Though Mr. Coleman’s book sounds echoes of Raymond Chandler and Kem Nunn, The Churchgoer marks the debut of a strong and original voice in the California noir tradition.
The novel's setup and inciting incident suggest it will be a simple whodunit, a novel whose central mystery is discovering the ins and outs of Mike's murder. Instead, it's a story of obsession ... The Churchgoer uses all the hallmarks of its genre — from punchy sentences to profound and sometimes overwrought observations about the gloominess of life and the terribleness of people, to the youthful ingénue, to the unfolding of a possible conspiracy — in order to tell a story that criticizes every element of these dynamics ... As a narrator, Mark is fantastic precisely because he's self-aware in a way that noir doesn't tend to showcase.
Noir isn’t the easiest genre to pull off; its tropes have been endlessly imitated and parodied. But The Churchgoer is both defiantly original and faithful to its literary predecessors—the novel’s pacing is perfect, and Coleman does an excellent job building suspense … Coleman uses red herrings and misdirection to keep the reader guessing, which isn’t an easy trick, but he executes it brilliantly. Coleman also displays a masterful grasp of the language that become associated with noir fiction, while never descending into cliche … His greatest accomplishment in The Churchgoer, though is the character of Haines …Troubled detectives are nothing new in noir fiction, of course, but the self-awareness Haines exhibits makes him fascinating; he freely admits that he’s become governed by resentment and rage … Coleman’s book reads like a tribute to California noir, but there’s nothing well worn or derivative about it. The Churchgoer is a wonderful debut novel from a writer with more than a few tricks up his sleeve.

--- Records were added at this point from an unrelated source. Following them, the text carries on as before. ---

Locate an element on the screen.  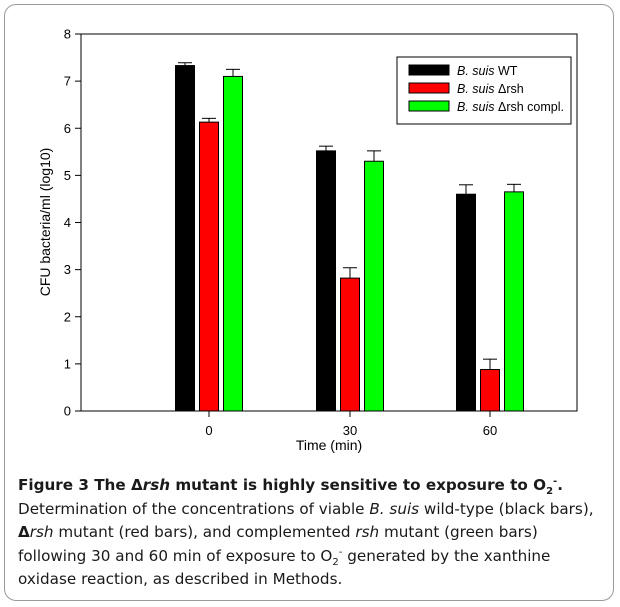
y-tick-label: 7 is located at coordinates (68, 82).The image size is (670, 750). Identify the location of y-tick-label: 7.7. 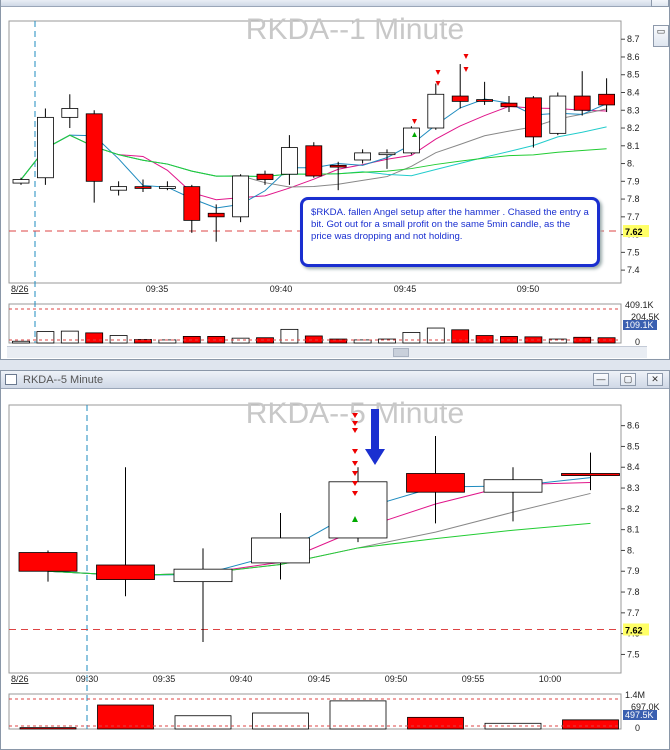
(634, 613).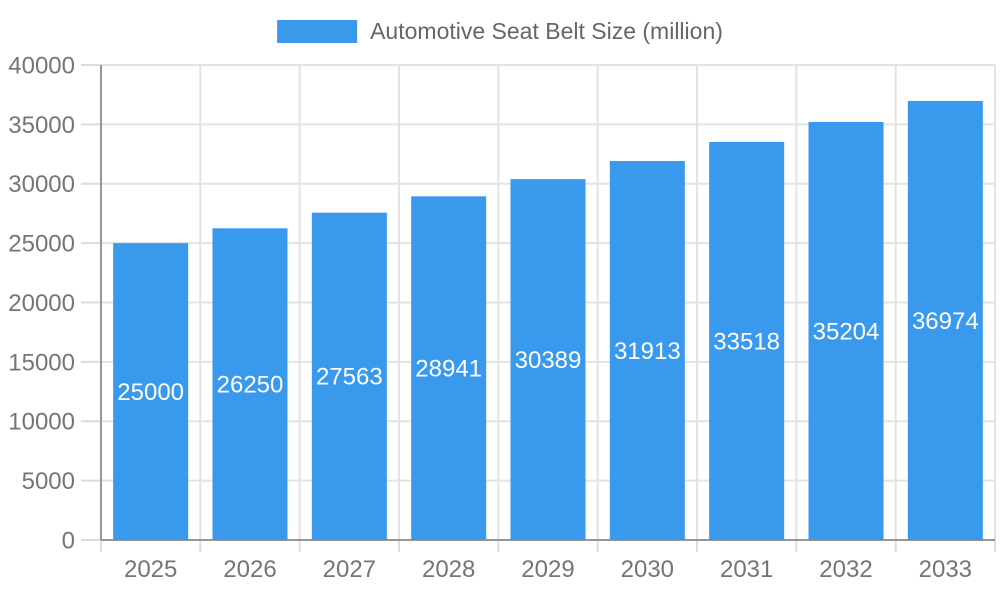 The height and width of the screenshot is (600, 1000). Describe the element at coordinates (42, 304) in the screenshot. I see `y-axis-tick-label: 20000` at that location.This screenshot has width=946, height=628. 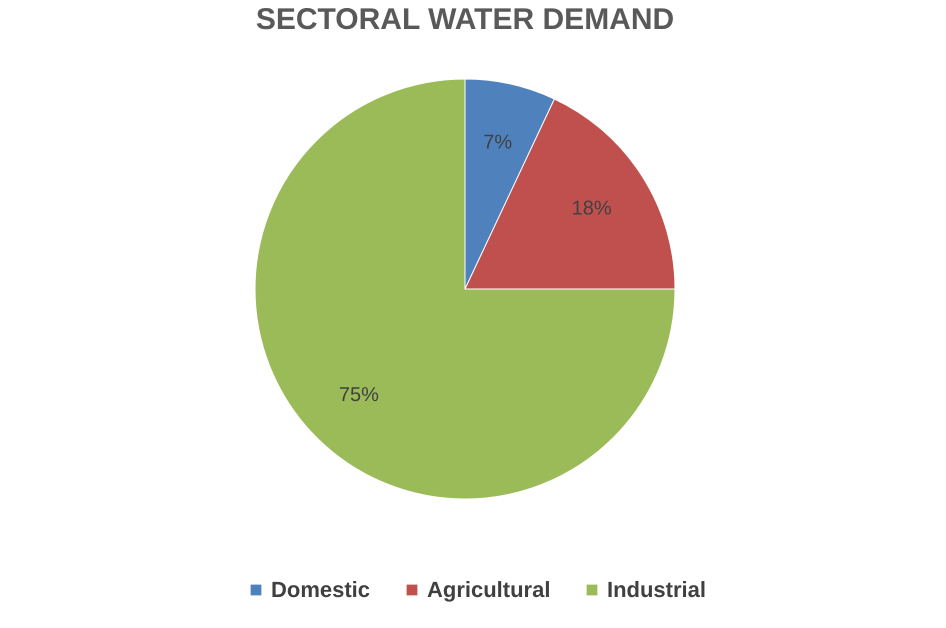 I want to click on data-label: 75%, so click(x=359, y=395). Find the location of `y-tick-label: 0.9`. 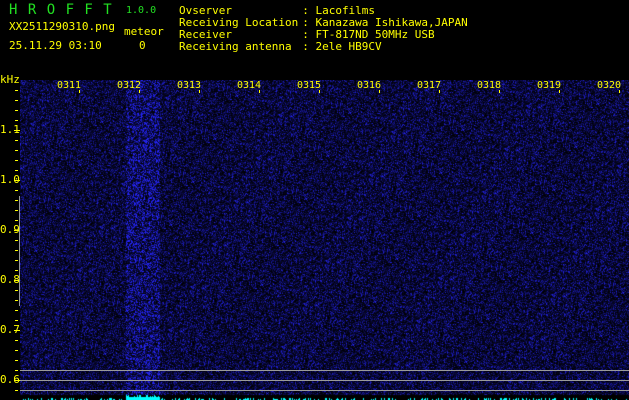

y-tick-label: 0.9 is located at coordinates (10, 230).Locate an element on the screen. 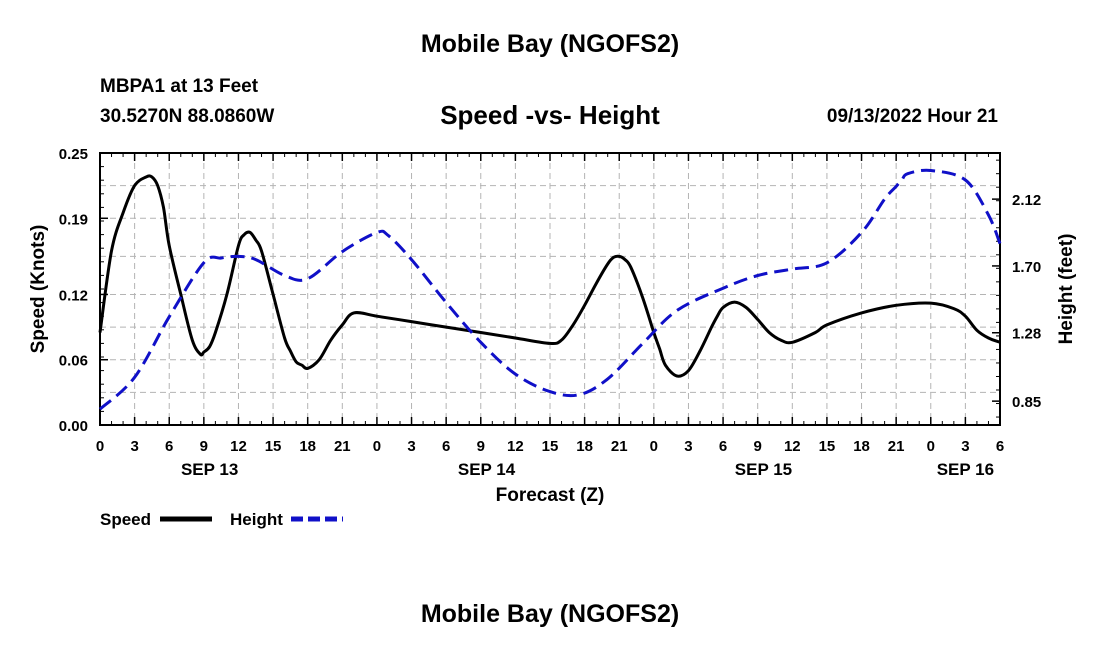  coordinates-label: 30.5270N 88.0860W is located at coordinates (188, 116).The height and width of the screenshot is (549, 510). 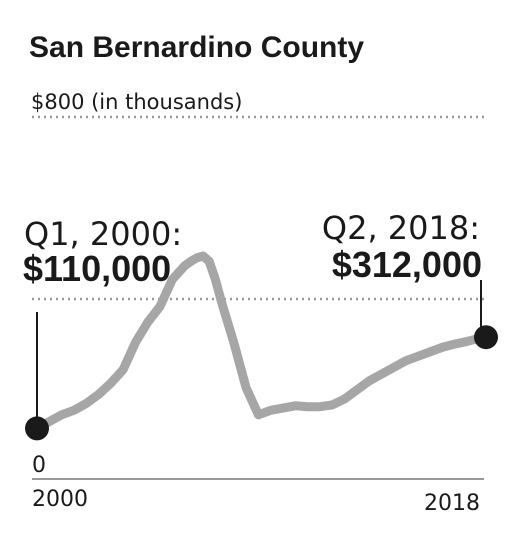 What do you see at coordinates (452, 504) in the screenshot?
I see `x-tick-label-end: 2018` at bounding box center [452, 504].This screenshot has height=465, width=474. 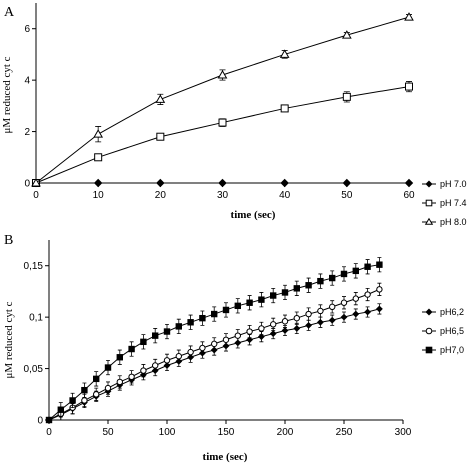 What do you see at coordinates (10, 12) in the screenshot?
I see `panel-a-label: A` at bounding box center [10, 12].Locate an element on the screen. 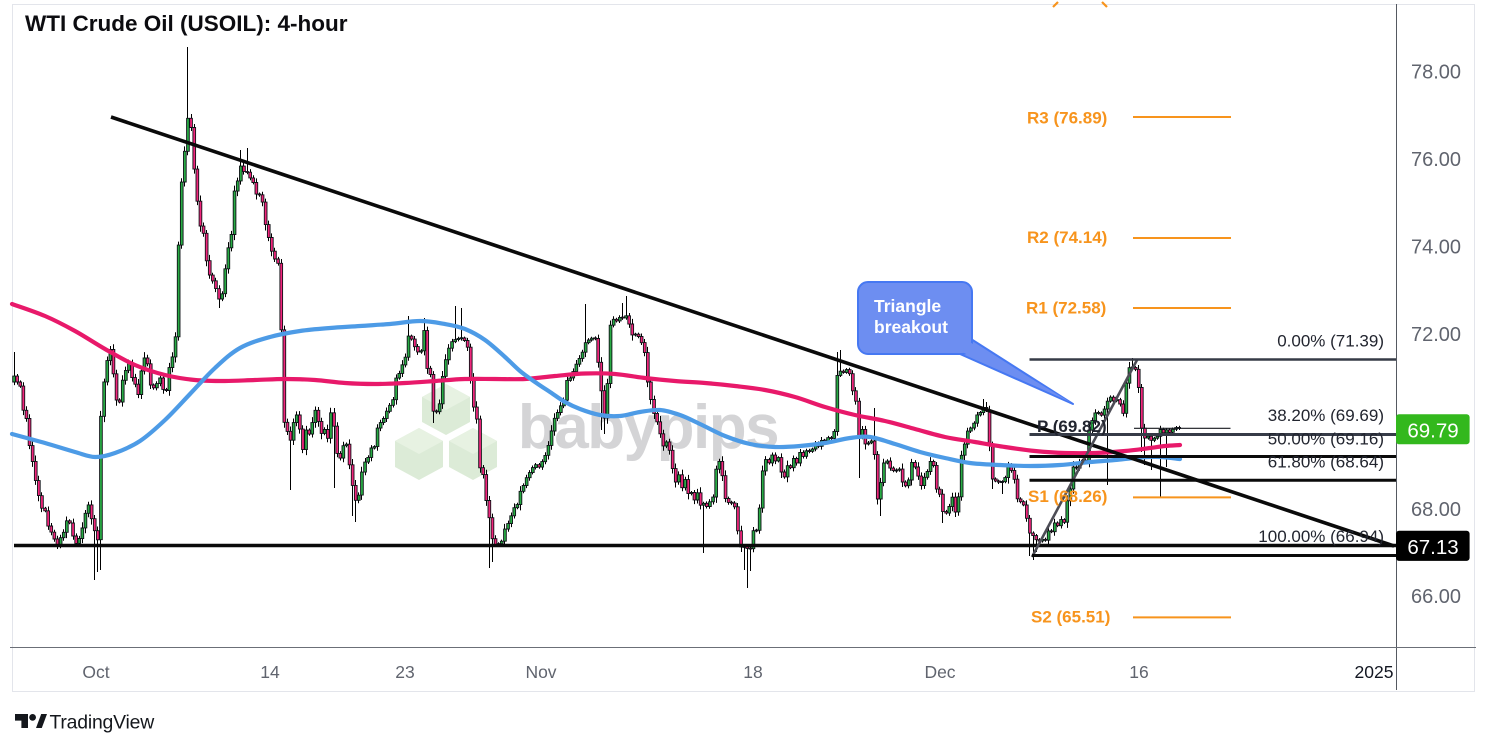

The Churchgoer is populated with the kind of hard-boiled monologues one associates with the noir genre...and its cast of pistol-wielding drug peddlers wouldn’t be out of place in your average detective novel. But Patrick Coleman’s background is in poetry... a background that’s revealed not only in The Churchgoer’s lush language––even the seediest and most squalid neighborhoods of San Diego County are rendered with great care––but in the way Coleman is far more interested in Mark’s crisis of faith than a conventional plot ... The Churchgoer is at once a cracking noir yarn and an introspective examination of the limits of belief and doubt.
Despite Mark’s evangelical past, The Churchgoer is every bit as hardboiled as the crime novels of Raymond Chandler and Jim Thompson ... Coleman dispatches his detective all over San Diego and takes pleasure in puncturing the myth of San Diego as America’s Finest City ... a tightly plotted noir with all the classic tropes of a detective novel; but it’s also an existential rumination on what it means to come to the end of things. The detective’s search for clues to solve the mystery stands in for man’s search for meaning in a world ruled by uncertainty.
Persons of faith will likely feel uncomfortable in Haines’s company. Others, including those who admire Coleman’s poetry collection, Fire Season, will sympathize as his protagonist struggles to achieve some peace of mind. Most readers will be curious to see what the author does next.